Author :Tonya K. Davidson Release :2020 Genre :Social Science Kind :eBook Book Rating :089/5 ( reviews)
Download or read book Seasonal Sociology written by Tonya K. Davidson. This book was released on 2020. Available in PDF, EPUB and Kindle. Book excerpt: Seasonal Sociology offers an engrossing and lively introduction to sociology through the seasons, examining the sociality of consumption practices, leisure activities, work, religious traditions, schooling, celebrations and holidays.
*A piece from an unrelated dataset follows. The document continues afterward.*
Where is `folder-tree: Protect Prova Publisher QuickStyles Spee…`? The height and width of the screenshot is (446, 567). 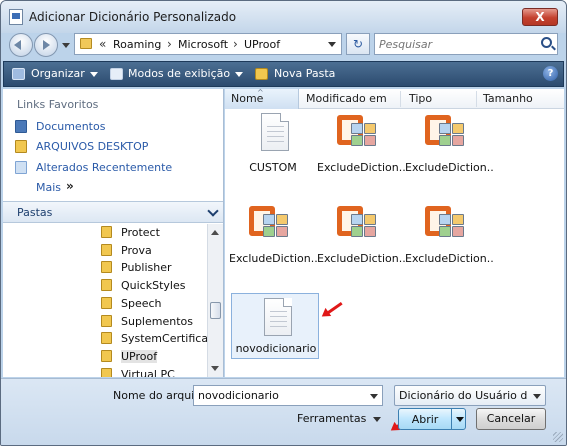 folder-tree: Protect Prova Publisher QuickStyles Spee… is located at coordinates (105, 300).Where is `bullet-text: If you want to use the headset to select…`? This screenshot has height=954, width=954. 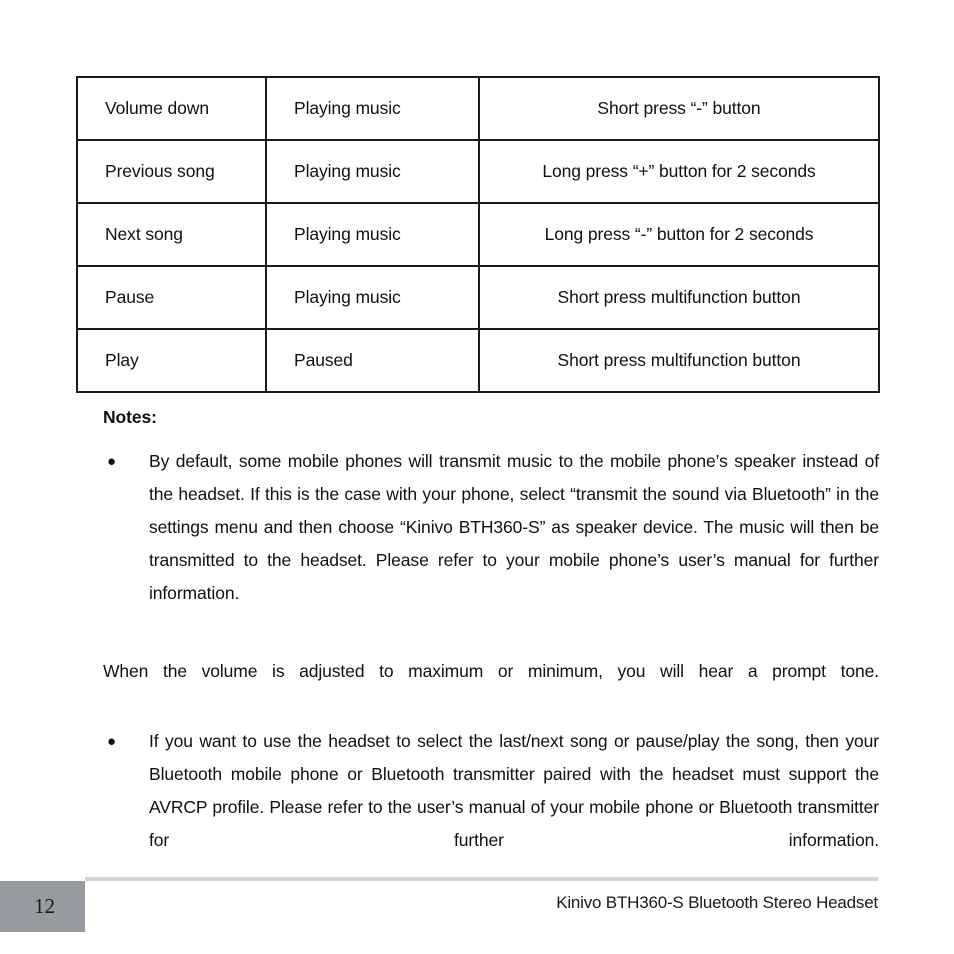
bullet-text: If you want to use the headset to select… is located at coordinates (514, 790).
Download or read book Gender under Construction written by Ewa Glapka. This book was released on 2018-03-27. Available in PDF, EPUB and Kindle. Book excerpt: Gender performativity, its variances depending on their historical, social and cultural contexts, and the rituals, representations and institutions involved in gender performances are some of the issues the authors addressed in this collection. Gender under Construction takes a non-essentialist view of gender and provides illustrative examples of gender constructive processes by pursuing them in various contexts and by means of diverse methodologies. In so doing, the book demonstrates that it is unfeasible to consider gender as a fixed biological trait. Instead, the authors propose to look at gender performance as ongoing processes in which femininities and masculinities enter multiple and dynamic intersections with a myriad of categories, including those of nationality, ethnicity, class, sexuality and age. Contributors are Iqbal Akthar, Renata Ćuk, Ewa Glapka, Deirdre Hynes, Borja Ibaseta, Martin King, Ana Cristina Moreira Lima, Mervi Patosalmi, Marcia Bastos de Sá, Andréa Costa da Silva, Vera Helena Ferraz de Siqueira, Christi van der Westhuizen and Isabelle V. Zinn.
Author :Saumya Sharma Release :2018-05-08 Genre :Language Arts & Disciplines Kind :eBook Book Rating :379/5 ( reviews)
Download or read book Language, Gender and Ideology written by Saumya Sharma. This book was released on 2018-05-08. Available in PDF, EPUB and Kindle. Book excerpt: This book explores multiple facets of femininity for marriage in India. Using language as an entry point, it looks at how and why media representations of gender identities are constructed the way they are. It works with a unique synthesis of second-wave feminist discourse and empirical linguistic research to look at how the social institution of marriage becomes the site of interaction between language, ideology, psyche and culture. This volume also brings together the personal histories and views of women who discuss how media, modernity and social norms shape their ideas about marriage and selfhood. Deconstructing perceptions of femininity in contemporary India, the book will be of great interest to scholars and researchers of sociology, gender studies, linguistics, media and cultural studies and psychoanalysis.